Kentlerde İklim Eylemleri
Araştırma, kentlerin iklim değişikliğiyle mücadelede hem azaltım hem de uyum açısından kritik öneme sahip olduğunu vurguluyor. Dünya genelinde yüzölçümünün sadece %2’sini kaplayan kentler, sera gazı salımlarının yaklaşık %70-75’inden sorumlu tutuluyor. Şu anda dünya nüfusunun %54’ünü barındıran kentlerin, 2050 yılında nüfusun %68’ine ev sahipliği yapması bekleniyor. Bu durum, kentlerin karbon ayak izinin artmasına yol açabilir ve iklim değişikliğinin yıkıcı sonuçlarına karşı kent ölçeğinde verilecek mücadelenin önemini artırıyor.
Yerel Yönetimlerin Sorumluluğu
Türkiye’nin merkezi siyasal yapısı, kent ölçekli politikalarda merkezi hükümetin yetki ve sorumluluklarını genişletse de, belediyelerin ulaşım, enerji kullanımı, planlama ve yeşil altyapı gibi alanlarda iklim dostu politikalar geliştirerek dönüştürücü adımlar atması gerekiyor. Pandemi ve deprem gibi afetlerin yanı sıra, iklim değişikliğine karşı kentleri adil bir şekilde dayanıklı kılmak ve enerji kaynak kullanımını dönüştürerek iklim değişikliğini durdurmaya katkı sağlamak büyük önem taşıyor.

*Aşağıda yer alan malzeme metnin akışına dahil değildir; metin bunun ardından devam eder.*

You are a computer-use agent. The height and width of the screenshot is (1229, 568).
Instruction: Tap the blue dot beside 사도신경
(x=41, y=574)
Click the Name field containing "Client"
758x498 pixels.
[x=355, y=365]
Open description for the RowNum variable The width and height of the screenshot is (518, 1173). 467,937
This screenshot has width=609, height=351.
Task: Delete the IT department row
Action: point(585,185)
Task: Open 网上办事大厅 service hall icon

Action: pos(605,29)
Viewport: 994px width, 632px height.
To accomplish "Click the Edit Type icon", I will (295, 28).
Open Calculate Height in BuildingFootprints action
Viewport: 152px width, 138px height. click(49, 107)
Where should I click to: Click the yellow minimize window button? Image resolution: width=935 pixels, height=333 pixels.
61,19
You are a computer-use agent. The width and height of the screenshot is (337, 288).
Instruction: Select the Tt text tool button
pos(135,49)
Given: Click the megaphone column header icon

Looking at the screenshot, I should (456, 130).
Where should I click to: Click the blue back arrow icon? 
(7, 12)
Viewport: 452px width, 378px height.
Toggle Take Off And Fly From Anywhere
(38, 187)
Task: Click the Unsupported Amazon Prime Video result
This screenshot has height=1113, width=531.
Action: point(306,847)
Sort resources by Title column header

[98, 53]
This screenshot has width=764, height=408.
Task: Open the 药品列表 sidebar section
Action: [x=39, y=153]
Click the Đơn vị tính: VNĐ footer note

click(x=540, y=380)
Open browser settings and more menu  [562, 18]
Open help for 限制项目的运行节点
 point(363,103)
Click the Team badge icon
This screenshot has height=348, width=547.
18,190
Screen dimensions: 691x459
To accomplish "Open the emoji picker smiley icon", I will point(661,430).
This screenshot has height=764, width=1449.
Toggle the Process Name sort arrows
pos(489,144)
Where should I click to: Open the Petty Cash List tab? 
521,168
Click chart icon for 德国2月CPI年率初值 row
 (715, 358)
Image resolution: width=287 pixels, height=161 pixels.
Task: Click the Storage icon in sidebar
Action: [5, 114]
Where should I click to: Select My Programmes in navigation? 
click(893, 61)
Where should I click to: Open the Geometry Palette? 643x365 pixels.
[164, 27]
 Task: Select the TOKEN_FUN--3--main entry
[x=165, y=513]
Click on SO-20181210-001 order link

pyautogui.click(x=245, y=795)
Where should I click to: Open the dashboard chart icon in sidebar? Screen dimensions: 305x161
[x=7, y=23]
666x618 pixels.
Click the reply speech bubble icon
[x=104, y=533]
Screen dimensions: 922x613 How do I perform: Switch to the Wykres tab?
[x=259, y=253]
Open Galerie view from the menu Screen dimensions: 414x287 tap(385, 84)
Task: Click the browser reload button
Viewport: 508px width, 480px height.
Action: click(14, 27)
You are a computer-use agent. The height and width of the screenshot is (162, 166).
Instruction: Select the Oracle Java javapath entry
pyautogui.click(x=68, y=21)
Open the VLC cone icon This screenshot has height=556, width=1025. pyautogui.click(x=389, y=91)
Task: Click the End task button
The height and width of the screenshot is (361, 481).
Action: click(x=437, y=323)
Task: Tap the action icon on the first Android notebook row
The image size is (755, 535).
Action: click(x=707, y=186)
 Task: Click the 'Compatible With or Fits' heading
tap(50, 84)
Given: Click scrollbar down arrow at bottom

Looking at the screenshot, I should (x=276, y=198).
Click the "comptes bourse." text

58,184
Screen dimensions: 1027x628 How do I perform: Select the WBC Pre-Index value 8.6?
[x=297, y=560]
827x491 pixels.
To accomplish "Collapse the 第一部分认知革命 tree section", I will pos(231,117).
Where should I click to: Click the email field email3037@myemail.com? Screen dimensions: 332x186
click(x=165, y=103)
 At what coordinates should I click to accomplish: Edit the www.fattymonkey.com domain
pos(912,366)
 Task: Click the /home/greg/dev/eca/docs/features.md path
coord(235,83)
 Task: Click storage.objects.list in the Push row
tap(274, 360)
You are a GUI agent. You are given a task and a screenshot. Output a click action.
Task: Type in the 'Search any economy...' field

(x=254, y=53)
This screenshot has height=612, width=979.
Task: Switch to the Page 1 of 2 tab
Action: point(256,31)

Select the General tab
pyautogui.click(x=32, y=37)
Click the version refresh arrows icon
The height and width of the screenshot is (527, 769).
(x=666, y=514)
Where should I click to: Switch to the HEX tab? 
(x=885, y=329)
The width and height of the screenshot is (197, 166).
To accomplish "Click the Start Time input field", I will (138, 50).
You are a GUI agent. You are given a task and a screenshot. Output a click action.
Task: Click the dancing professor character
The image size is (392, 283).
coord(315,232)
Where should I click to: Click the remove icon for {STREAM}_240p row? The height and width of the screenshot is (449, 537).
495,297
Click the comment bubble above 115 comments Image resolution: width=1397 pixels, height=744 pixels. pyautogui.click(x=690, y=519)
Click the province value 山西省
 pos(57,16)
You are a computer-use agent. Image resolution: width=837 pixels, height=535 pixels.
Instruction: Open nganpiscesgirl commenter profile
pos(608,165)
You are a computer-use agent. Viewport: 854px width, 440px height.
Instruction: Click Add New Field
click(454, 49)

Kentlerde yaşanan su kıtlığı, sıcak dalgaları ve seller gibi iklim değişikliği kaynaklı sorunlar, yerel yönetimlerin iklim mücadelesindeki rolünü daha da önemli hale getiriyor. Toplumun farklı kesimlerinin beklentileri, yaşadıkları şartlara göre değişiklik gösterse de, genel olarak yerel yönetimlerden iklim eylemlerinde daha fazla sorumluluk alması bekleniyor. Bu beklenti, 2024 yerel seçimlerine giderken, yerel yönetimlerin iklim değişikliğiyle mücadeledeki stratejilerini yeniden gözden geçirmeleri için bir fırsat sunuyor.